Brief: Copy out the records again. Change nothing.

Exercise materials:
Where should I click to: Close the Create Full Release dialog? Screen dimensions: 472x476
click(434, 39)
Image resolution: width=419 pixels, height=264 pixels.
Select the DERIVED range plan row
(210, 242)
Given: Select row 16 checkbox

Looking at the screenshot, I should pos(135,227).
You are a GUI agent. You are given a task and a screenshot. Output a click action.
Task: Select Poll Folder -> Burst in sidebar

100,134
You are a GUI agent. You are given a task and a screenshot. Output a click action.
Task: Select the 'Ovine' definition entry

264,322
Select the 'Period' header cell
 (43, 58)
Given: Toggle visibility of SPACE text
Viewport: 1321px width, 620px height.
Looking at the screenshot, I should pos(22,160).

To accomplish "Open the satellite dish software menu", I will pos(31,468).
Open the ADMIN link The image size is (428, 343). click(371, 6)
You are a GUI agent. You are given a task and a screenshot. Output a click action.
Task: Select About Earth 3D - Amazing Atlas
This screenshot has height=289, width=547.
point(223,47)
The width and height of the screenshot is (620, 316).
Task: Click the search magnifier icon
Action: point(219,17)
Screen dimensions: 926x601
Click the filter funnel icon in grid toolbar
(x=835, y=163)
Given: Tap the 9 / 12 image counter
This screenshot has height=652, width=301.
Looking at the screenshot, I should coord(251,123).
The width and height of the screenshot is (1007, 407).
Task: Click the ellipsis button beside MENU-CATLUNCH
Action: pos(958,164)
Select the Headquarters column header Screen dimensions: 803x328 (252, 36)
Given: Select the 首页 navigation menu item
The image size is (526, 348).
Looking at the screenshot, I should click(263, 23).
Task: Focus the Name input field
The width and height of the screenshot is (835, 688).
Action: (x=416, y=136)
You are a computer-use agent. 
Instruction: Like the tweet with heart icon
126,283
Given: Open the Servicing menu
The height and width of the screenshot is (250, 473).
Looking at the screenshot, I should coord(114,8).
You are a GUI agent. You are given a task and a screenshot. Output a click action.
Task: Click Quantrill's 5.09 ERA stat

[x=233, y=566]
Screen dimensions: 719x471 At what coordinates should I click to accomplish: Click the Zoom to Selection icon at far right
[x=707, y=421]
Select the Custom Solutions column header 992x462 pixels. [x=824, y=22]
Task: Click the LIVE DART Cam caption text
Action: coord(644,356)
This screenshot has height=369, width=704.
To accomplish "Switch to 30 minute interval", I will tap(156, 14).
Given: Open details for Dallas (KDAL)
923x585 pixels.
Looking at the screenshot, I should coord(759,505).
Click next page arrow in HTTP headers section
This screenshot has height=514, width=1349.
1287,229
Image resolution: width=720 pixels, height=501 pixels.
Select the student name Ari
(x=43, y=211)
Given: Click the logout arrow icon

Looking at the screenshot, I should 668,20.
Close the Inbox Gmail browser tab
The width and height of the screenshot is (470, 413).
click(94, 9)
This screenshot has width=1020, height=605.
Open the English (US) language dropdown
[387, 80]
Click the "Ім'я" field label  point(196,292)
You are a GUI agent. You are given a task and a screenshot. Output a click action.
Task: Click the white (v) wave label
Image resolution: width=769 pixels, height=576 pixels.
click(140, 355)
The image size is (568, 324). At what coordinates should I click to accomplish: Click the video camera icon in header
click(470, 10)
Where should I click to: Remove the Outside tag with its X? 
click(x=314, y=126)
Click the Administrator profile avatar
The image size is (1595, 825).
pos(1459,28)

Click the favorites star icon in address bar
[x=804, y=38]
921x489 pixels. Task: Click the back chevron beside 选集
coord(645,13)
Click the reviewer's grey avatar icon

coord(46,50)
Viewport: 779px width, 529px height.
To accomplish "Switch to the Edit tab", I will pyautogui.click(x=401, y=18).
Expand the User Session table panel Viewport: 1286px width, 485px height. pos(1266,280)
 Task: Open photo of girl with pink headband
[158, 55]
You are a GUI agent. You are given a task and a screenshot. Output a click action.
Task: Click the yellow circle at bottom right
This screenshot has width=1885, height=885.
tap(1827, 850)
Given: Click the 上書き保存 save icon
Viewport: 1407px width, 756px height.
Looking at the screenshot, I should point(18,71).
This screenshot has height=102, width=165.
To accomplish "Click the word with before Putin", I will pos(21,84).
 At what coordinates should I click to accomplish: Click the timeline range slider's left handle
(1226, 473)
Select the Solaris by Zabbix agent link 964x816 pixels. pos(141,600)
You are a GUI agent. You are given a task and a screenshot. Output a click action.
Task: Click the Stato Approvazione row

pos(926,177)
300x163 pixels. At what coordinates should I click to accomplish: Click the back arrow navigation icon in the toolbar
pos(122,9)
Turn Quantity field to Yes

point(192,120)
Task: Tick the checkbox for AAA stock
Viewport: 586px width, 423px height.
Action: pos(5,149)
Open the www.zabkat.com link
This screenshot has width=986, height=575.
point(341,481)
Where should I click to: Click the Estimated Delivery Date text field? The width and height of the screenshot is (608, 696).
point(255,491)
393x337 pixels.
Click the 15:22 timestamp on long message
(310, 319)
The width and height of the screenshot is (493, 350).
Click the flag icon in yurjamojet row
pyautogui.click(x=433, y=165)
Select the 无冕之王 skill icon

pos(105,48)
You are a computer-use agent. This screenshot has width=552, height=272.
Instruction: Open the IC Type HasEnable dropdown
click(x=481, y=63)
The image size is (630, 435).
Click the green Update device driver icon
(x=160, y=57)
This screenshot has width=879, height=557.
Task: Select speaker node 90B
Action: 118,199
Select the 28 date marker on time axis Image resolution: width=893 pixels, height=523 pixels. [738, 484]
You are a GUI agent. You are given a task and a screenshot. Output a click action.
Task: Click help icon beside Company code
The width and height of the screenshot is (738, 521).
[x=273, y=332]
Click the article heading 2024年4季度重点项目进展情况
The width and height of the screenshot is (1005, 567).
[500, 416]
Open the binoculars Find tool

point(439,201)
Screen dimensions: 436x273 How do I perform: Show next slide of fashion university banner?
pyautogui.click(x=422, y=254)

Output below:
Where should I click to: Close the Create Full Release dialog? Screen dimensions: 472x476
click(434, 39)
Image resolution: width=419 pixels, height=264 pixels.
Select the DERIVED range plan row
(210, 242)
Given: Select row 16 checkbox

Looking at the screenshot, I should pos(135,227).
You are a GUI agent. You are given a task and a screenshot. Output a click action.
Task: Select Poll Folder -> Burst in sidebar

100,134
You are a GUI agent. You are given a task and a screenshot. Output a click action.
Task: Select the 'Ovine' definition entry

264,322
Select the 'Period' header cell
 (43, 58)
Given: Toggle visibility of SPACE text
Viewport: 1321px width, 620px height.
Looking at the screenshot, I should pos(22,160).

To accomplish "Open the satellite dish software menu", I will pos(31,468).
Open the ADMIN link The image size is (428, 343). click(371, 6)
You are a GUI agent. You are given a task and a screenshot. Output a click action.
Task: Select About Earth 3D - Amazing Atlas
This screenshot has height=289, width=547.
point(223,47)
The width and height of the screenshot is (620, 316).
Task: Click the search magnifier icon
Action: point(219,17)
Screen dimensions: 926x601
Click the filter funnel icon in grid toolbar
(x=835, y=163)
Given: Tap the 9 / 12 image counter
This screenshot has height=652, width=301.
Looking at the screenshot, I should coord(251,123).
The width and height of the screenshot is (1007, 407).
Task: Click the ellipsis button beside MENU-CATLUNCH
Action: pos(958,164)
Select the Headquarters column header Screen dimensions: 803x328 (252, 36)
Given: Select the 首页 navigation menu item
The image size is (526, 348).
Looking at the screenshot, I should click(263, 23).
Task: Focus the Name input field
The width and height of the screenshot is (835, 688).
Action: (x=416, y=136)
You are a computer-use agent. 
Instruction: Like the tweet with heart icon
126,283
Given: Open the Servicing menu
The height and width of the screenshot is (250, 473).
Looking at the screenshot, I should coord(114,8).
You are a GUI agent. You are given a task and a screenshot. Output a click action.
Task: Click Quantrill's 5.09 ERA stat

[x=233, y=566]
Screen dimensions: 719x471 At what coordinates should I click to accomplish: Click the Zoom to Selection icon at far right
[x=707, y=421]
Select the Custom Solutions column header 992x462 pixels. [x=824, y=22]
Task: Click the LIVE DART Cam caption text
Action: coord(644,356)
This screenshot has height=369, width=704.
To accomplish "Switch to 30 minute interval", I will tap(156, 14).
Given: Open details for Dallas (KDAL)
923x585 pixels.
Looking at the screenshot, I should coord(759,505).
Click next page arrow in HTTP headers section
This screenshot has height=514, width=1349.
1287,229
Image resolution: width=720 pixels, height=501 pixels.
Select the student name Ari
(x=43, y=211)
Given: Click the logout arrow icon

Looking at the screenshot, I should 668,20.
Close the Inbox Gmail browser tab
The width and height of the screenshot is (470, 413).
click(94, 9)
This screenshot has width=1020, height=605.
Open the English (US) language dropdown
[387, 80]
Click the "Ім'я" field label  point(196,292)
You are a GUI agent. You are given a task and a screenshot. Output a click action.
Task: Click the white (v) wave label
Image resolution: width=769 pixels, height=576 pixels.
click(140, 355)
The image size is (568, 324). At what coordinates should I click to accomplish: Click the video camera icon in header
click(470, 10)
Where should I click to: Remove the Outside tag with its X? 
click(x=314, y=126)
Click the Administrator profile avatar
The image size is (1595, 825).
pos(1459,28)

Click the favorites star icon in address bar
[x=804, y=38]
921x489 pixels. Task: Click the back chevron beside 选集
coord(645,13)
Click the reviewer's grey avatar icon

coord(46,50)
Viewport: 779px width, 529px height.
To accomplish "Switch to the Edit tab", I will pyautogui.click(x=401, y=18).
Expand the User Session table panel Viewport: 1286px width, 485px height. pos(1266,280)
 Task: Open photo of girl with pink headband
[158, 55]
You are a GUI agent. You are given a task and a screenshot. Output a click action.
Task: Click the yellow circle at bottom right
This screenshot has width=1885, height=885.
tap(1827, 850)
Given: Click the 上書き保存 save icon
Viewport: 1407px width, 756px height.
Looking at the screenshot, I should point(18,71).
This screenshot has height=102, width=165.
To accomplish "Click the word with before Putin", I will pos(21,84).
 At what coordinates should I click to accomplish: Click the timeline range slider's left handle
(1226, 473)
Select the Solaris by Zabbix agent link 964x816 pixels. pos(141,600)
You are a GUI agent. You are given a task and a screenshot. Output a click action.
Task: Click the Stato Approvazione row

pos(926,177)
300x163 pixels. At what coordinates should I click to accomplish: Click the back arrow navigation icon in the toolbar
pos(122,9)
Turn Quantity field to Yes

point(192,120)
Task: Tick the checkbox for AAA stock
Viewport: 586px width, 423px height.
Action: pos(5,149)
Open the www.zabkat.com link
This screenshot has width=986, height=575.
point(341,481)
Where should I click to: Click the Estimated Delivery Date text field? The width and height of the screenshot is (608, 696).
point(255,491)
393x337 pixels.
Click the 15:22 timestamp on long message
(310, 319)
The width and height of the screenshot is (493, 350).
Click the flag icon in yurjamojet row
pyautogui.click(x=433, y=165)
Select the 无冕之王 skill icon

pos(105,48)
You are a computer-use agent. This screenshot has width=552, height=272.
Instruction: Open the IC Type HasEnable dropdown
click(x=481, y=63)
The image size is (630, 435).
Click the green Update device driver icon
(x=160, y=57)
This screenshot has width=879, height=557.
Task: Select speaker node 90B
Action: 118,199
Select the 28 date marker on time axis Image resolution: width=893 pixels, height=523 pixels. [738, 484]
You are a GUI agent. You are given a task and a screenshot. Output a click action.
Task: Click help icon beside Company code
The width and height of the screenshot is (738, 521).
[x=273, y=332]
Click the article heading 2024年4季度重点项目进展情况
The width and height of the screenshot is (1005, 567).
[500, 416]
Open the binoculars Find tool

point(439,201)
Screen dimensions: 436x273 How do I perform: Show next slide of fashion university banner?
pyautogui.click(x=422, y=254)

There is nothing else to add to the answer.